Les femmes sont de mieux en mieux insérées dans le milieu du travail, cependant comme nous l’avons précisé dans la première partie ; malgré les mesures prises les salaires ne sont toujours pas égaux entre homme et femme pour un même poste.

 

  • …Et dans la politique

La participation des femmes à la politique débute au XVIIIe siècle. En 1788, les États Généraux autorisent les femmes veuves ou nobles tenant fief (=possédant un domaine) à prendre part au vote bien qu’elles ne soient pas éligibles. De plus, les femmes participent activement à la rédaction des cahiers de doléances (=registres dans lesquels sont consignés les vœux, dans  la France de l’Ancien Régime).

Mais les principales évolutions se font au XXe siècle. En 1907 par exemple, la loi donne le pouvoir aux femmes d’élire et d’être élues aux tribunaux des prud’hommes, et en 1936 Léon Blum nomme trois femmes à son gouvernement. Nous passons un tournant quand, après six tentatives de loi, le 29 avril 1945 a lieu le premier vote féminin. Aujourd’hui nous sommes parvenus à franchir le cap des 100 députées à l’Assemblée Nationale (en juin 2007).

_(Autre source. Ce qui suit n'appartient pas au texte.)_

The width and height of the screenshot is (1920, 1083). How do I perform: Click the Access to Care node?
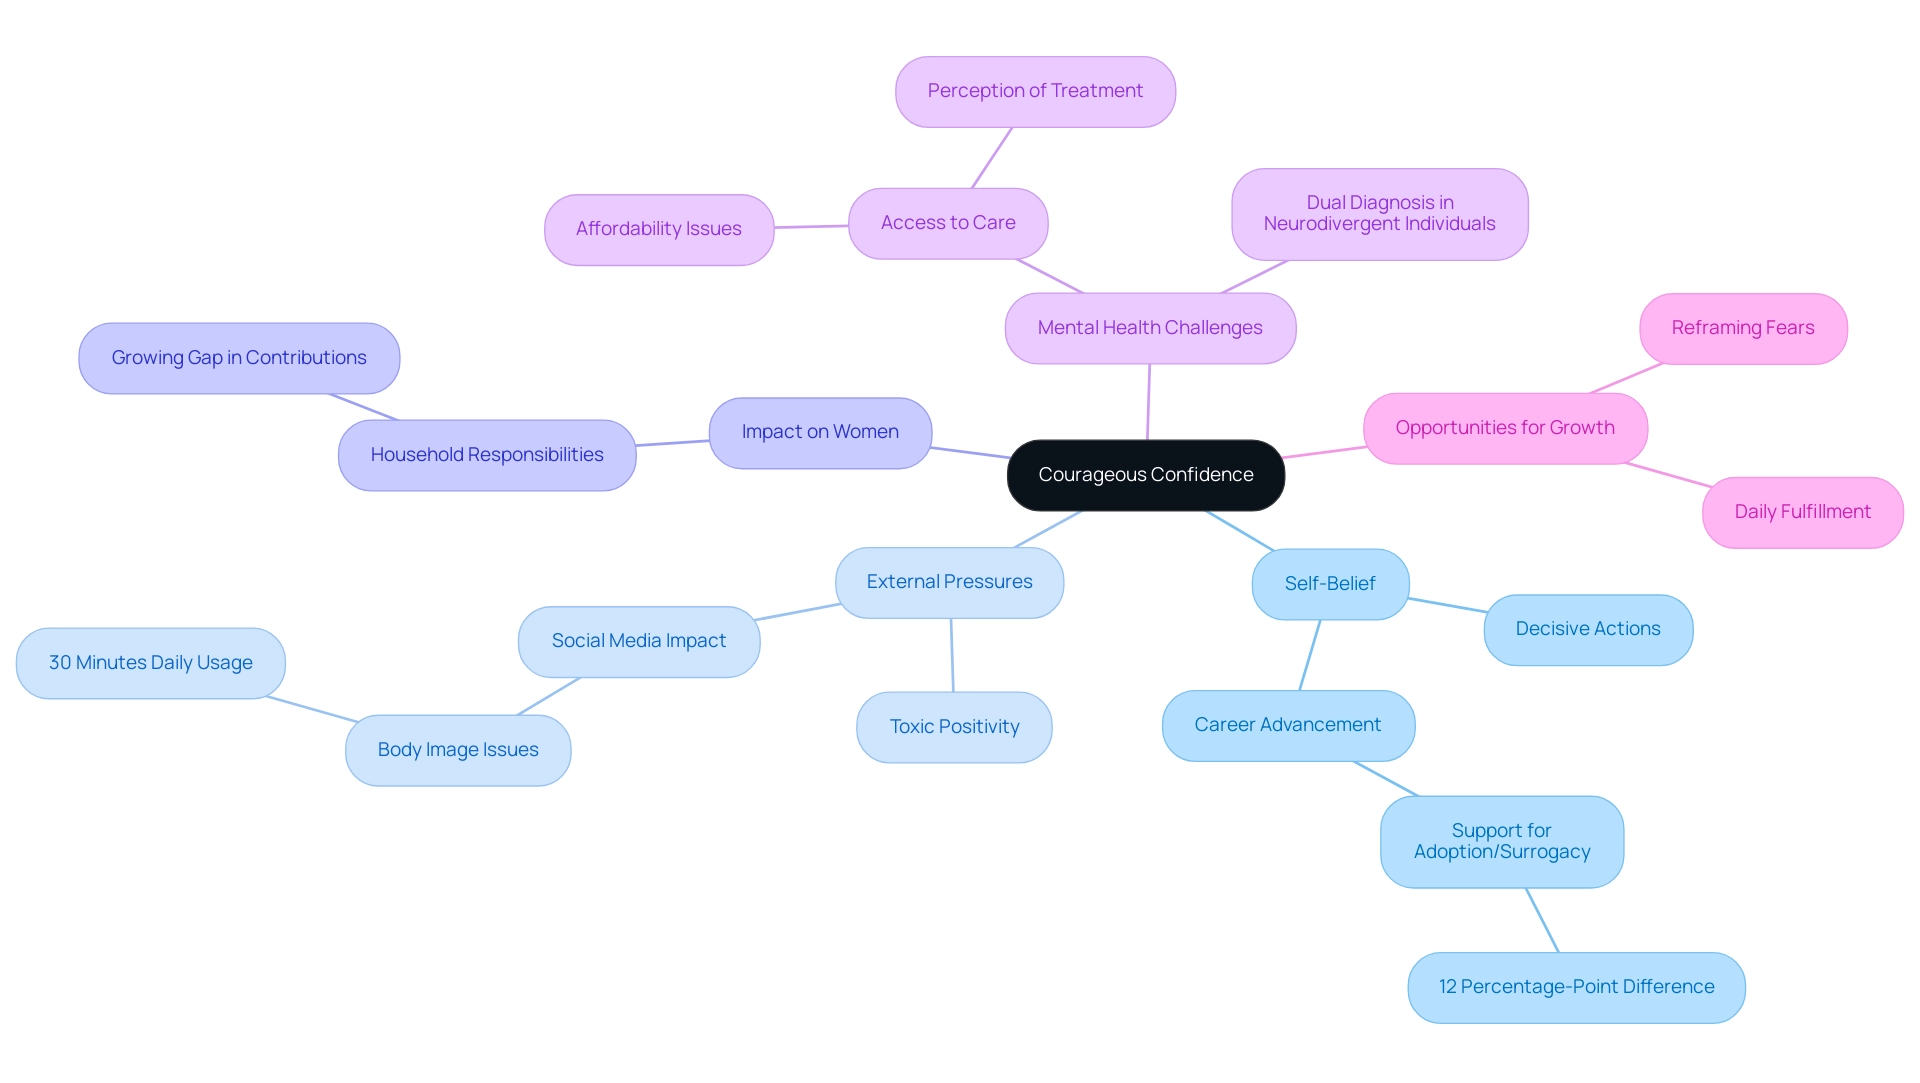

La discrimination des femmes dans la vie politique diminue peu à peu au fil des années. L’égalité n’est néanmoins pas atteinte dans ce domaine.

  • Les organisations et évènements parfois à l’origine du changement

Cette évolution pour les femmes ne s’est pas faite toute seule. Beaucoup d’organismes, de journaux et d’évènements ont participé à la réduction des inégalités. En effet les femmes commencent peu à peu à agir avec en 1832 la création du journal « La femme libre » et en 1848 celui intitulé « La Voix des femmes ». Ce « soulèvement » des femmes se concrétisera en 1888 avec la fondation du Conseil International des Femmes (CIF) en 1967 avec la création du Women’s Lib aux États-Unis suivi par celle du Mouvement de Libération des Femmes (MLF) en 1968. En 1974, l’État français créera un Secrétariat d’État à la condition féminine et trois ans plus tard les Nations Unies mettront en place « la journée internationale des droits des femmes« . Des conférences mondiales sur les femmes ont également eu lieu, tout les domaines (ou presque) où la femme est discriminée ont été évoqués (en 1975 à Mexico, en 1980 à Copenhague,  à Nairobi en 1885 et à Beijing en 1995). Nous pouvons également citer à l’échelle internationale la Marche Mondiale des Femmes contre la pauvreté et la violence faite aux femmes en 2000.

Du journal à la conférence mondiale, tous ont participé à l’amélioration de la condition de la femme.